(Data records)

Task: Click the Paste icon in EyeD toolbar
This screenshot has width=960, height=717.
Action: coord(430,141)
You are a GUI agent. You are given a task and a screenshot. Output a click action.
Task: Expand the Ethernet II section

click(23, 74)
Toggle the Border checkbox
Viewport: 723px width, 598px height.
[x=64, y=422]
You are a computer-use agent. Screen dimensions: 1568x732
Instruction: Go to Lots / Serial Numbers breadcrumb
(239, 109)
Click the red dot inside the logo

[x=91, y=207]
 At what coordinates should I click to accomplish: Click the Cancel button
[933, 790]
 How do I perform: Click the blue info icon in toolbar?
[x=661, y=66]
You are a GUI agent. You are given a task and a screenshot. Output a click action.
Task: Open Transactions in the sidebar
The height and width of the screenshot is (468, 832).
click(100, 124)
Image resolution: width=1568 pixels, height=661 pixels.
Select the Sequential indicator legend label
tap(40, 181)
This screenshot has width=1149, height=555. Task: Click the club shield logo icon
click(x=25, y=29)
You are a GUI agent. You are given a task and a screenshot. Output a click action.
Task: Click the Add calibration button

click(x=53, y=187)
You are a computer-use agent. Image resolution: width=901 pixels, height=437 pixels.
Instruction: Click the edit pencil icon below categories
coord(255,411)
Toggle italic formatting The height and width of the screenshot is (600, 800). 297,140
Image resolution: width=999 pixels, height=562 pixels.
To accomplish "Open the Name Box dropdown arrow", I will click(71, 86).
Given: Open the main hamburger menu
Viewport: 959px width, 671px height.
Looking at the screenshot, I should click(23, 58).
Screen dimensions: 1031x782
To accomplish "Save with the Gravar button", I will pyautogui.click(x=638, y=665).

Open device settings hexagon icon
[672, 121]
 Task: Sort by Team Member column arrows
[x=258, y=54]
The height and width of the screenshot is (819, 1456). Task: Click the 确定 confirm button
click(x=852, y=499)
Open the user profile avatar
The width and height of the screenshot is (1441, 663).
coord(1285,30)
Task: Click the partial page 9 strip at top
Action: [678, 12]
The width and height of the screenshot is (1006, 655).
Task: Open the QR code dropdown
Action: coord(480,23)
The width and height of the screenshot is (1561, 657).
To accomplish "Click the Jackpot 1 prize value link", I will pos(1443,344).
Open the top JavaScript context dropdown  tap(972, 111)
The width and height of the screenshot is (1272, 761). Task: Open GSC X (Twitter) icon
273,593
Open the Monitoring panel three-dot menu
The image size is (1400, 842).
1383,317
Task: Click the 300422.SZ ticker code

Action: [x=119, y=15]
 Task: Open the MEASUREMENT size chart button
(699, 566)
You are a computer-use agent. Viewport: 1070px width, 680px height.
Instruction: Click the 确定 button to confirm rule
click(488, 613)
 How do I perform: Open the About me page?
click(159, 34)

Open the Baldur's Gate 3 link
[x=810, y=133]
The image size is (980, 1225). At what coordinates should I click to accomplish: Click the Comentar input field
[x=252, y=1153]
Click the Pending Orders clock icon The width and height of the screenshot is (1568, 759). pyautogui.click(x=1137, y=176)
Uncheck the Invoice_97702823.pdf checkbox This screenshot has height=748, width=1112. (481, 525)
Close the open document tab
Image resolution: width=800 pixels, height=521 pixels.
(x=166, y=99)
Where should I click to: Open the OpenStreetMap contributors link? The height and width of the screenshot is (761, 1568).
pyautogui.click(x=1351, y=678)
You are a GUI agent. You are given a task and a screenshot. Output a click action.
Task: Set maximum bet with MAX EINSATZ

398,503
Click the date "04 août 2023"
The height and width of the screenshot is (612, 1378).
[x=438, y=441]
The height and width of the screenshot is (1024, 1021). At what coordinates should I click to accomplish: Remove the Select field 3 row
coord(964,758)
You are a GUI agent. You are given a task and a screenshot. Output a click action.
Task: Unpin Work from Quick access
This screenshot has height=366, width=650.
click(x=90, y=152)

(End Data records)

Activity - Here the job is to set down exactly the lines of the material above that fall between the one with "The height and width of the screenshot is (468, 832)." and the one with "Open the user profile avatar", inclusive, and nothing beyond them.

Written answer -
The height and width of the screenshot is (468, 832).
click(100, 124)
Image resolution: width=1568 pixels, height=661 pixels.
Select the Sequential indicator legend label
tap(40, 181)
This screenshot has width=1149, height=555. Task: Click the club shield logo icon
click(x=25, y=29)
You are a GUI agent. You are given a task and a screenshot. Output a click action.
Task: Click the Add calibration button

click(x=53, y=187)
You are a computer-use agent. Image resolution: width=901 pixels, height=437 pixels.
Instruction: Click the edit pencil icon below categories
coord(255,411)
Toggle italic formatting The height and width of the screenshot is (600, 800). 297,140
Image resolution: width=999 pixels, height=562 pixels.
To accomplish "Open the Name Box dropdown arrow", I will click(71, 86).
Given: Open the main hamburger menu
Viewport: 959px width, 671px height.
Looking at the screenshot, I should click(23, 58).
Screen dimensions: 1031x782
To accomplish "Save with the Gravar button", I will pyautogui.click(x=638, y=665).

Open device settings hexagon icon
[672, 121]
 Task: Sort by Team Member column arrows
[x=258, y=54]
The height and width of the screenshot is (819, 1456). Task: Click the 确定 confirm button
click(x=852, y=499)
Open the user profile avatar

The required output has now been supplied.